I’ll confess: That the series should suddenly boost Hoynes into a sympathetic light to better convey this episode’s message feels a bit contrived, particularly for a season that is generally able to transition smoothly from one story development to the next. But whatever the plotting issues, the emotional beats in the episode hit every mark, right up to the Bartlet/Hoynes finish. It’s readily apparent that Bartlet will choose his personal feelings over political logic, but the manner in which he conveys his thoughts is simply perfect.

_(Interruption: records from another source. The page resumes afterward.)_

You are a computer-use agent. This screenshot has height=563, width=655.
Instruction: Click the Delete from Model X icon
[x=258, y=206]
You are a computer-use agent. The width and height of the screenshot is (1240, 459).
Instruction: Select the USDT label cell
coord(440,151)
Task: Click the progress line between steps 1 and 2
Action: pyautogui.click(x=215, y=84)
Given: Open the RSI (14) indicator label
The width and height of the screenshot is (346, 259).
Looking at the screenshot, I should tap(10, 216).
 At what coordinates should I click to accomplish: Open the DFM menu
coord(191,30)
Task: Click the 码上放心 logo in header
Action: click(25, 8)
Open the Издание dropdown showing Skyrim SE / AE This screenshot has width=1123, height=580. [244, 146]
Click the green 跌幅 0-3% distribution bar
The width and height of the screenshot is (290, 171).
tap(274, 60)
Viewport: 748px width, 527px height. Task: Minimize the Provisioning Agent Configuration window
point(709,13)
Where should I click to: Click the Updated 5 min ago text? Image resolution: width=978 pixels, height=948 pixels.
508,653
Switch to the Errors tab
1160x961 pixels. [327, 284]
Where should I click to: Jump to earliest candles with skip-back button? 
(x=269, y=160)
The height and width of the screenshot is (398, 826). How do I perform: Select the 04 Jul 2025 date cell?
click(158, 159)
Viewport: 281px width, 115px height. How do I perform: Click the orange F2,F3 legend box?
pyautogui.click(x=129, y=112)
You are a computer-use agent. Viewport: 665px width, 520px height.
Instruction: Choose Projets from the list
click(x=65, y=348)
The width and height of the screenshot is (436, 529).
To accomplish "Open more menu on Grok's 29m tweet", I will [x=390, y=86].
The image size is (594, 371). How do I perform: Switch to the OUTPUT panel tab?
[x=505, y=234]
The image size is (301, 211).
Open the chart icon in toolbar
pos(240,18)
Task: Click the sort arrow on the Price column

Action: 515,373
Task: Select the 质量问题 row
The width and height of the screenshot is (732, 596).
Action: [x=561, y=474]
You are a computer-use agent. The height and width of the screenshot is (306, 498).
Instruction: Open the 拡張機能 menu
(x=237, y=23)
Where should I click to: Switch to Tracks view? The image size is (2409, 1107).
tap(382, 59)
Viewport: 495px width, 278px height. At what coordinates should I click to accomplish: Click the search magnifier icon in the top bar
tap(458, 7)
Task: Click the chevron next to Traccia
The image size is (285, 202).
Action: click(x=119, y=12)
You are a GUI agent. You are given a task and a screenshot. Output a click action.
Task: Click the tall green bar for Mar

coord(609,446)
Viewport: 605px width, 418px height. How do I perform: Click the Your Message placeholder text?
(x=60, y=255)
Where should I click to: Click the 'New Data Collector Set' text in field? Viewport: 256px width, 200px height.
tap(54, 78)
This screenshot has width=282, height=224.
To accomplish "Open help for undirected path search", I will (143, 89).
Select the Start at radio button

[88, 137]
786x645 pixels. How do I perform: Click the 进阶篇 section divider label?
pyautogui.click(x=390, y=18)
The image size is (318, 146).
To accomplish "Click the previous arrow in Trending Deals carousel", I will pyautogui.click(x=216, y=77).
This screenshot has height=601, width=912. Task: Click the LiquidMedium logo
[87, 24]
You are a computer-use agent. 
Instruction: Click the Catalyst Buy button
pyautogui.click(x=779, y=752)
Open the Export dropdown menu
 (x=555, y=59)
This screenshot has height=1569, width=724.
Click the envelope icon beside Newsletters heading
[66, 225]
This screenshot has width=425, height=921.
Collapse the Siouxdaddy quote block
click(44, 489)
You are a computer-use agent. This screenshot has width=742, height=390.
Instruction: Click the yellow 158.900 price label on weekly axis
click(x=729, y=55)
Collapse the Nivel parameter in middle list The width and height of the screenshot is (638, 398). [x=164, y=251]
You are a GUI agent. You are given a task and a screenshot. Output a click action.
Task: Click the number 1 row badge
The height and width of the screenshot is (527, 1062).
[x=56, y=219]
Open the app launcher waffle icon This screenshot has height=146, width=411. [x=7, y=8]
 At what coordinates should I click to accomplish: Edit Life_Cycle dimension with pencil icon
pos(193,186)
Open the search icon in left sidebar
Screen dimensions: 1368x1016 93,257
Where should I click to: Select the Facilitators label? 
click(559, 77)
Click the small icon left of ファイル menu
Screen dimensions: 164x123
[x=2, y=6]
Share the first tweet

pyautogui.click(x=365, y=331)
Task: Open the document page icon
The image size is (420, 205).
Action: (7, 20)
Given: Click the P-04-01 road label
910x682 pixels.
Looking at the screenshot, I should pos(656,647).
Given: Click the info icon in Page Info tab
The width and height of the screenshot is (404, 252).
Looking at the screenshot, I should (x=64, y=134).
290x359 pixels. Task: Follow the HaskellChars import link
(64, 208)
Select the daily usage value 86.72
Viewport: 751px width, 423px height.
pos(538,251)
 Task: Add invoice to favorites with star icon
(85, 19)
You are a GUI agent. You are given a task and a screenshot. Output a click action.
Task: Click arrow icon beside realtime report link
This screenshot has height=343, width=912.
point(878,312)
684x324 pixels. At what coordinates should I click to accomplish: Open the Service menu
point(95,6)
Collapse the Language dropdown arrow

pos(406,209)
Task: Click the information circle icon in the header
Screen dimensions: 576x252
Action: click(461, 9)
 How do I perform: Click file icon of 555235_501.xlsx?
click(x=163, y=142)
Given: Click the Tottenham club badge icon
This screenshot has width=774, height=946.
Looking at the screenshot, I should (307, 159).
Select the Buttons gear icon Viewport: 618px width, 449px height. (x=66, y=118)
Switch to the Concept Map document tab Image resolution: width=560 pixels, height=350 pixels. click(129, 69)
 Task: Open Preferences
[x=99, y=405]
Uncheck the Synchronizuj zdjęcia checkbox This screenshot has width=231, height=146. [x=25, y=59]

Scrawling four words on a piece of paper – much like Leo did under somewhat different circumstances in “Let Bartlet Be Bartlet” [1×19] – he explains to Hoynes why he will remain on the ticket in completely matter-of-fact terms. Bartlet, as I’ve mentioned, understands Hoynes’ potential as a prospective President, and should his MS claim him while in office, he knows he has a worthy successor.
“Stirred” could easily have rubbed off as a fairly basic, late-game standalone were it not for the way it admirably showcases the relationship between POTUS and VPOTUS. That the story succeeds is evidence to how well it utilizes the President’s well-tested faith in those who work for him, as well as the show’s continued subversion of even his most seemingly one-note relationships. When all is through, only one man could have made this episode so fully watchable.
His name is Bartlet.
Minor Pros/Cons (+/-)
+ Bartlet taking time from his busy day to file Charlie’s 10-40.
+ Bartlet taking time from his busy day to tell Charlie to hand over the money he owes.
+ Leo taking time from his busy day to tell Charlie to hand over the money he owes.
+ Bartlet “bemoaning” the fact that Leo has no “personalized telephonic device” for getting in touch with him.
* The off-handed wording of Bartlet’s “Because I could die” comment is troubling, an indication that the President has become a bit too comfortable with his physical health issues. This lack of concern will play a large role in Season Six.
* The staffers theorize Leo as a potential VP. In Season Seven, Leo will become Santos’ running mate – and were it not for his tragic death in “Election Day (Part I)” [7×16], he would have become Vice President.